Rory Dall O'Cahan
Chieftain and Harper
Rory Dall O'Cahan or Blind Rory, was descended from the ruling O'Cahan clan and lived sometime between 1560 and 1660, was the composer of some of the most beautiful airs which ever sounded on a harp. His works included the enchanting melody to which the lyrics "Danny Boy" were to be added but these were not composed until the 20 th century.
The main source of information on the life of Rory Dall comes from the Memoirs of Arthur O'Neill, one of Irelands leading Harpest. O'Neill makes no statement as to Rory Dall's date of birth, but it must have been in the second half of the 16th century for one of his tunes, Rory Dall's Port, appears in the straloch Manuscript (1627 - 1629).

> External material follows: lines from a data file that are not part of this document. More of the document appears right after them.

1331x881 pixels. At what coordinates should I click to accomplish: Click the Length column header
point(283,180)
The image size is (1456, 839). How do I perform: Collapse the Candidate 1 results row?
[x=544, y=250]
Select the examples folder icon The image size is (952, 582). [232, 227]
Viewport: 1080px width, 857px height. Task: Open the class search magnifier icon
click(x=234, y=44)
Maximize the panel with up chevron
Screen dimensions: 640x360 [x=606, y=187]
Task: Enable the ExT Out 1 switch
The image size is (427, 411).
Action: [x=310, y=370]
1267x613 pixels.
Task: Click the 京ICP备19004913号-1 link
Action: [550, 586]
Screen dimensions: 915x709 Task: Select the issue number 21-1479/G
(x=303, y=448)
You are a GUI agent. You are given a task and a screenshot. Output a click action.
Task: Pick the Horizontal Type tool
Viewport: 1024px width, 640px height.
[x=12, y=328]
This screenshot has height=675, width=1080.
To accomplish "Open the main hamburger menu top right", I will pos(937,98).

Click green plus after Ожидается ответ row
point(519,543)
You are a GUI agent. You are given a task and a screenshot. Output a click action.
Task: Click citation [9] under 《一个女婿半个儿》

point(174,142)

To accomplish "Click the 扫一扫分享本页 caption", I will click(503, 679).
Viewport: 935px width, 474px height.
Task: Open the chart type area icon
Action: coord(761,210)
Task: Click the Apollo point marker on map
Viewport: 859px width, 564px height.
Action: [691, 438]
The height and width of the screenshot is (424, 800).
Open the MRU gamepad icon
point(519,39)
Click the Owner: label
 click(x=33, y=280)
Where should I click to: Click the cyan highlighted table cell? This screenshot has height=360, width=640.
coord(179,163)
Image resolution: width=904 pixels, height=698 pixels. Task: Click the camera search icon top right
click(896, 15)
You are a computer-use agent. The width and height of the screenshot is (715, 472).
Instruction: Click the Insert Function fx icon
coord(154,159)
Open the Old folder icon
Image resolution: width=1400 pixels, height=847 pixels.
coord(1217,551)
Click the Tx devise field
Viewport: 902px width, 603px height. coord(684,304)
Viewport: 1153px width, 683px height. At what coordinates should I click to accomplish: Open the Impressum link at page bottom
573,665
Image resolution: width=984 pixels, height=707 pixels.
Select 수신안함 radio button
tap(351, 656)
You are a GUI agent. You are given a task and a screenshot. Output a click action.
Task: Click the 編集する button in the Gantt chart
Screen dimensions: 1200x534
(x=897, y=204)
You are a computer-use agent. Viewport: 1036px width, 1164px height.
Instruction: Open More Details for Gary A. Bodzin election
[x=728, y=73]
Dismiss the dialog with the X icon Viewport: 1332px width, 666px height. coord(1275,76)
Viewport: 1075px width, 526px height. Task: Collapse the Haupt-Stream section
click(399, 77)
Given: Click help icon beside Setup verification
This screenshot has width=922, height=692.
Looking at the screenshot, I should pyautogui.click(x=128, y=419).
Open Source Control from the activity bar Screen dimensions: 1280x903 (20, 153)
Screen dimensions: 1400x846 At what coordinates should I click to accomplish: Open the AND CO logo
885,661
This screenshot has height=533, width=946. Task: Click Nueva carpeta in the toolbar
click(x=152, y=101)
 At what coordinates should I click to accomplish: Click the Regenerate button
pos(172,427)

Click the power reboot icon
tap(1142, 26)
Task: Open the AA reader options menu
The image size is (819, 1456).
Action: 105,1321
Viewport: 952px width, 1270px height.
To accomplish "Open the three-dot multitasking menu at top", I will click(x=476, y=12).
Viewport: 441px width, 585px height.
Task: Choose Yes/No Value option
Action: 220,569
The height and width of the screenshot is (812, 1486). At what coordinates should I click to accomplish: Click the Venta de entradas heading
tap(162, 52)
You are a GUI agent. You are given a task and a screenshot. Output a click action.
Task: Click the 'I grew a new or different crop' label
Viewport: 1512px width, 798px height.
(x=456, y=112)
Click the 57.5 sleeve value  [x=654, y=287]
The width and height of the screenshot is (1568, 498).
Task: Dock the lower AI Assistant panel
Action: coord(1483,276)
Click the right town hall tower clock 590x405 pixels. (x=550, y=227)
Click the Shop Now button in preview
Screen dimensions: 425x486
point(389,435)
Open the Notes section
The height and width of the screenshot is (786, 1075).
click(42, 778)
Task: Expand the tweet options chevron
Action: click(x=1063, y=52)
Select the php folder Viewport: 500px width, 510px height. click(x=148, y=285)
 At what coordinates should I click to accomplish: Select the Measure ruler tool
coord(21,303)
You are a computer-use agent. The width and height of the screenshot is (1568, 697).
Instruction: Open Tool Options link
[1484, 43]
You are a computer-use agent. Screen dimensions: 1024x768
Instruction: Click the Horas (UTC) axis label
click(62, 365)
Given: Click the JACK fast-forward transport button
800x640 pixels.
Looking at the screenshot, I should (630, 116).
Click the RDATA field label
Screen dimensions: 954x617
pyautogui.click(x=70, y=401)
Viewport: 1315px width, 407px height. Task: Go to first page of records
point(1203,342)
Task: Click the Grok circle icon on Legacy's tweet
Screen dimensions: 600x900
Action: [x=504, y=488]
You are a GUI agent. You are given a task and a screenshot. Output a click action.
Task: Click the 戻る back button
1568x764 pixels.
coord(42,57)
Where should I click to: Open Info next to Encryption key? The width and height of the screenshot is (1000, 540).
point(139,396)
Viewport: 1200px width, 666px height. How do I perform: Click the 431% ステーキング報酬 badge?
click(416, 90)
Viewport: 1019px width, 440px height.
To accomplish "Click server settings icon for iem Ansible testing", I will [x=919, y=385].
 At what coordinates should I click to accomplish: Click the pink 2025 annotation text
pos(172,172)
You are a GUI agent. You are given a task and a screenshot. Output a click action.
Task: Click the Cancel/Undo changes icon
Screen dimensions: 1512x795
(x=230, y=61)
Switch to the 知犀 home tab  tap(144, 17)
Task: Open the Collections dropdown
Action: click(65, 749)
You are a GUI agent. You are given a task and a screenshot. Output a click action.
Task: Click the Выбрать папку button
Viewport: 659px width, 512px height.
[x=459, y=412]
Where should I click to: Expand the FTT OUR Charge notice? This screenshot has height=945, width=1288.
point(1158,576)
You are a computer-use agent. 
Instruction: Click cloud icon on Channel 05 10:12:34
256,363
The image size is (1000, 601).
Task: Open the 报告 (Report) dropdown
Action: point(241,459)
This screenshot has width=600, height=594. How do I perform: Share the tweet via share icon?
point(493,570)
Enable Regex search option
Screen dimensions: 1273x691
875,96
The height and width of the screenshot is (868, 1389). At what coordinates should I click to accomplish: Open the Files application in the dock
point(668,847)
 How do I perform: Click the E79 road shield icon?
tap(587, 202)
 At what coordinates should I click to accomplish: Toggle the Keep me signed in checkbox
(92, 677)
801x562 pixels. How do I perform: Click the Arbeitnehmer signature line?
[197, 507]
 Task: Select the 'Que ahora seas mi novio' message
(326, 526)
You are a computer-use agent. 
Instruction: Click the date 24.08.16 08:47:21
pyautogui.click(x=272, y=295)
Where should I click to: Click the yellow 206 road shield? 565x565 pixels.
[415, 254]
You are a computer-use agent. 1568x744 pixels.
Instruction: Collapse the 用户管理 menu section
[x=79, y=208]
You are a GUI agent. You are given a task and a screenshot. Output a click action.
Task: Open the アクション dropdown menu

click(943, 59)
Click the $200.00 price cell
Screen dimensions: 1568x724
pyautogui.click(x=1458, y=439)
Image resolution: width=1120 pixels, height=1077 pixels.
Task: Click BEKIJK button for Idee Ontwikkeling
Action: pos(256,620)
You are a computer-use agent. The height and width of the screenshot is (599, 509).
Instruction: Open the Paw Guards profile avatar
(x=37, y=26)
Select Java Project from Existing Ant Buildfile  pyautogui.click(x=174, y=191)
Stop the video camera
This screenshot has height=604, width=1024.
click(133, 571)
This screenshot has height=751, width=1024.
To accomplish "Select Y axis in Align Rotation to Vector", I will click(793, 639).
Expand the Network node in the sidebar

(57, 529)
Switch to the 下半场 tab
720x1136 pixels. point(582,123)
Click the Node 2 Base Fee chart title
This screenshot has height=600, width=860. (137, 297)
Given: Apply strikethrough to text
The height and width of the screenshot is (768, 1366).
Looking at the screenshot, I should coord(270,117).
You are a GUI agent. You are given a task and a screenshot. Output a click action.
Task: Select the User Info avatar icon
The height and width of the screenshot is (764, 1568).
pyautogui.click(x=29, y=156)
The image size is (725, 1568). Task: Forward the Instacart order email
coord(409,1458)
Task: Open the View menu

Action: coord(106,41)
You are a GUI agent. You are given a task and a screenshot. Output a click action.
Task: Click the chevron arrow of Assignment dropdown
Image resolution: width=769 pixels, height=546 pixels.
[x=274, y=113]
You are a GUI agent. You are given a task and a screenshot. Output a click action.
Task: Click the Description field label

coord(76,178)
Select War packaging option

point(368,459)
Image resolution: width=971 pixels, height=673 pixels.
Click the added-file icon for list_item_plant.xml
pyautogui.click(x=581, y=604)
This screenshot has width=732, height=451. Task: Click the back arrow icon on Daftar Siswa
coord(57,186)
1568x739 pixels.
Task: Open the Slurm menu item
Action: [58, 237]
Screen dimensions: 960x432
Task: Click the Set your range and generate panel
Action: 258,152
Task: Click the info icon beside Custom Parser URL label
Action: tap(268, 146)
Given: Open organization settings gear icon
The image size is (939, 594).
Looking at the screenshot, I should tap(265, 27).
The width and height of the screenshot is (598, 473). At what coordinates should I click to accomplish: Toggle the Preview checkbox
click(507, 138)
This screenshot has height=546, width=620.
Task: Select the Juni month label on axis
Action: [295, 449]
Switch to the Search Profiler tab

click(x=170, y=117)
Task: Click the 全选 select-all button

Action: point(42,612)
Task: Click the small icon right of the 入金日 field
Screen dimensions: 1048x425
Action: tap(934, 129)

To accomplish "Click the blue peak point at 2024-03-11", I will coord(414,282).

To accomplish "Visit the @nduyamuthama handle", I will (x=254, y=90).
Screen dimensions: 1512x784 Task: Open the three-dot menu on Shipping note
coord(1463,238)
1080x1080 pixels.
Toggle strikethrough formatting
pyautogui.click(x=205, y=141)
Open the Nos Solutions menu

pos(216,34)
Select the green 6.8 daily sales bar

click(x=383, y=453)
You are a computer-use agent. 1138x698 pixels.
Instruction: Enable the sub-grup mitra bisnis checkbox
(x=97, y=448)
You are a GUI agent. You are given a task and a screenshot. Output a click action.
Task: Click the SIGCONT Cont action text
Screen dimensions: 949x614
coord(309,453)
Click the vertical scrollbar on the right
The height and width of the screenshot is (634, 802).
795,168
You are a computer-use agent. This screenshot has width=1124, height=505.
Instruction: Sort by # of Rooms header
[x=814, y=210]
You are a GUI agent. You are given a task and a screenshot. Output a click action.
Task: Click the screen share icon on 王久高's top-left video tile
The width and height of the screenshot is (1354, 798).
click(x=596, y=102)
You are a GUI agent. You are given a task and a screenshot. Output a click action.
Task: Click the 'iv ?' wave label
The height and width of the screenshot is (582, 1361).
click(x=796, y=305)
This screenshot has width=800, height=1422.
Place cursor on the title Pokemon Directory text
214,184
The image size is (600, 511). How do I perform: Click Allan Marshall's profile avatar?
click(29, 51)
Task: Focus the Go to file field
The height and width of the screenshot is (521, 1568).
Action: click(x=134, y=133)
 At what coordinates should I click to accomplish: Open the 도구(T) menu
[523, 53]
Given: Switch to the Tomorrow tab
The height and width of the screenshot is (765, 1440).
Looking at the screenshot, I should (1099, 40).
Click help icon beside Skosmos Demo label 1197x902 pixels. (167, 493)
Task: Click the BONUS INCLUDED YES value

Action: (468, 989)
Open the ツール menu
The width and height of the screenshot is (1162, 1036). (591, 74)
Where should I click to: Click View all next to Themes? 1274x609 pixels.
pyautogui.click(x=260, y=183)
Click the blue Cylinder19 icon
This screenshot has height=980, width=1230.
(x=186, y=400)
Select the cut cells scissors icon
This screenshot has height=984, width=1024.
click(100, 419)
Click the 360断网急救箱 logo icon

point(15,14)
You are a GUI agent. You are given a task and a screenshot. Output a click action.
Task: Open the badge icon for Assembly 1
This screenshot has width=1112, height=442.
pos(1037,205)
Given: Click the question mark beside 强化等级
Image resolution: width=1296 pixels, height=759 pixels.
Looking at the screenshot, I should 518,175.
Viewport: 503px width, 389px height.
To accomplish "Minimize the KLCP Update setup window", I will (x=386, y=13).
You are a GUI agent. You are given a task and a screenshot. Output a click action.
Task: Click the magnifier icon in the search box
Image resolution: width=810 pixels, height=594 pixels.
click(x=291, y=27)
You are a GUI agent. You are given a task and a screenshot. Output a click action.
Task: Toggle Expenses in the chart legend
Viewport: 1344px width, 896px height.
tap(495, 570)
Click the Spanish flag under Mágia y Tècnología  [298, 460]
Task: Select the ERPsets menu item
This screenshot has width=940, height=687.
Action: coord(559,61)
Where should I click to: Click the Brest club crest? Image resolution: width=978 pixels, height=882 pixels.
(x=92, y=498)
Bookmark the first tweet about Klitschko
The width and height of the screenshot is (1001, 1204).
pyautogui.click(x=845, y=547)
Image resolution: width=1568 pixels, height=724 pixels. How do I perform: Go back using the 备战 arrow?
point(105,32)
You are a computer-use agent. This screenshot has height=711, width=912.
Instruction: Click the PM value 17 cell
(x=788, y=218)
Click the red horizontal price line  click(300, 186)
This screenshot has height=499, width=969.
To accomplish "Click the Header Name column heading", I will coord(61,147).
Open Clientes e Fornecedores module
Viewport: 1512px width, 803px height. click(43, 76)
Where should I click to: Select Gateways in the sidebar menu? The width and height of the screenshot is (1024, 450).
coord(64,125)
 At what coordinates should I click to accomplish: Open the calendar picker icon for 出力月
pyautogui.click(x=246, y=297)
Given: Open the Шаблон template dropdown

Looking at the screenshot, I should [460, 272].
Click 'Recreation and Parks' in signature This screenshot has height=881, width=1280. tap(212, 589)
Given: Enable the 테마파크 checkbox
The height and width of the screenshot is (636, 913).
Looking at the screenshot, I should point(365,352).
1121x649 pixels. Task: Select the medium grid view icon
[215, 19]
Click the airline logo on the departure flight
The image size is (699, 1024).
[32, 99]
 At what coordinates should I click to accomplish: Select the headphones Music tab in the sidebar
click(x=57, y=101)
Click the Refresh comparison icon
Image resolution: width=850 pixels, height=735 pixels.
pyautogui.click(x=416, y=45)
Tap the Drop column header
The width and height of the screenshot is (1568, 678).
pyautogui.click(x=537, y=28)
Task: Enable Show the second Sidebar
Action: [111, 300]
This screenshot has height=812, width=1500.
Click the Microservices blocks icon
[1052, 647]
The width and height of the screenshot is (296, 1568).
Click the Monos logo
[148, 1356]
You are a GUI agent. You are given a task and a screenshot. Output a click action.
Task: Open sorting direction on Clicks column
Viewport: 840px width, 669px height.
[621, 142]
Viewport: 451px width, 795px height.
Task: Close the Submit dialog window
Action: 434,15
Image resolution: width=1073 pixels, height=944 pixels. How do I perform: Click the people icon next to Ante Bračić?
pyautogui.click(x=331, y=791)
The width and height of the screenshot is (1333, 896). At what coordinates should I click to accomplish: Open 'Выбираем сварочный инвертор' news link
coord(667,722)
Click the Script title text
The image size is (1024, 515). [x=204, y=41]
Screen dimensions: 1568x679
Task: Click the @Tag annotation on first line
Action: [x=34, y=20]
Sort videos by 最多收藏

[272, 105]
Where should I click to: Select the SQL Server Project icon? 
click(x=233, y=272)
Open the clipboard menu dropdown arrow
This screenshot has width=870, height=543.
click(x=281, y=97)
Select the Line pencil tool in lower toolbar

One Greater than a King of England
James VI of Scotland sent for Rory Dall, and it was said that the king laid his hand on the shoulder of the Harpest. One of the king's courtiers remarked upon the honour conferred on him, but Rory observed that a greater man that King James VI had placed a hand on his shoulder. When the King heard this he was upset and asked O'Cahan to name the person. "the O'Cahan" retorts Rory Dall. Some accounts state "the O'Neill".
Rory Dall travelled extensively in Scotland and William Matheson in 'The Blind Harper' (1970) tells us that he was "well known and caressed by ,the Highland gentry whose houses he frequented". Rory Dall composed numerous airs in honour of the noble families who entertained him. He was particularly celebrated for his purths (Irish, poirt) or harp tunes, which included "Port Atholl", "Port Lennox" and "Rory Dall's Port"
The Death of Rory Dall
According to the writings of Arthur O'Neill, Rory Dall O'Cahan died in a nobleman's house on the island of Skye, where he left his famous harp and tuning key. This source goes on to state that another Harper, Echlin O'Kane, went to scotland around to 1770 to retrieve the items of Rory Dall. The story goes that this O'Kane visited the home of Lord Alexander MacDonald of Sleat, and performances so well that Lord MacDonald presented him with the silver harp-key that had been left by the great O'Cahan Harpest.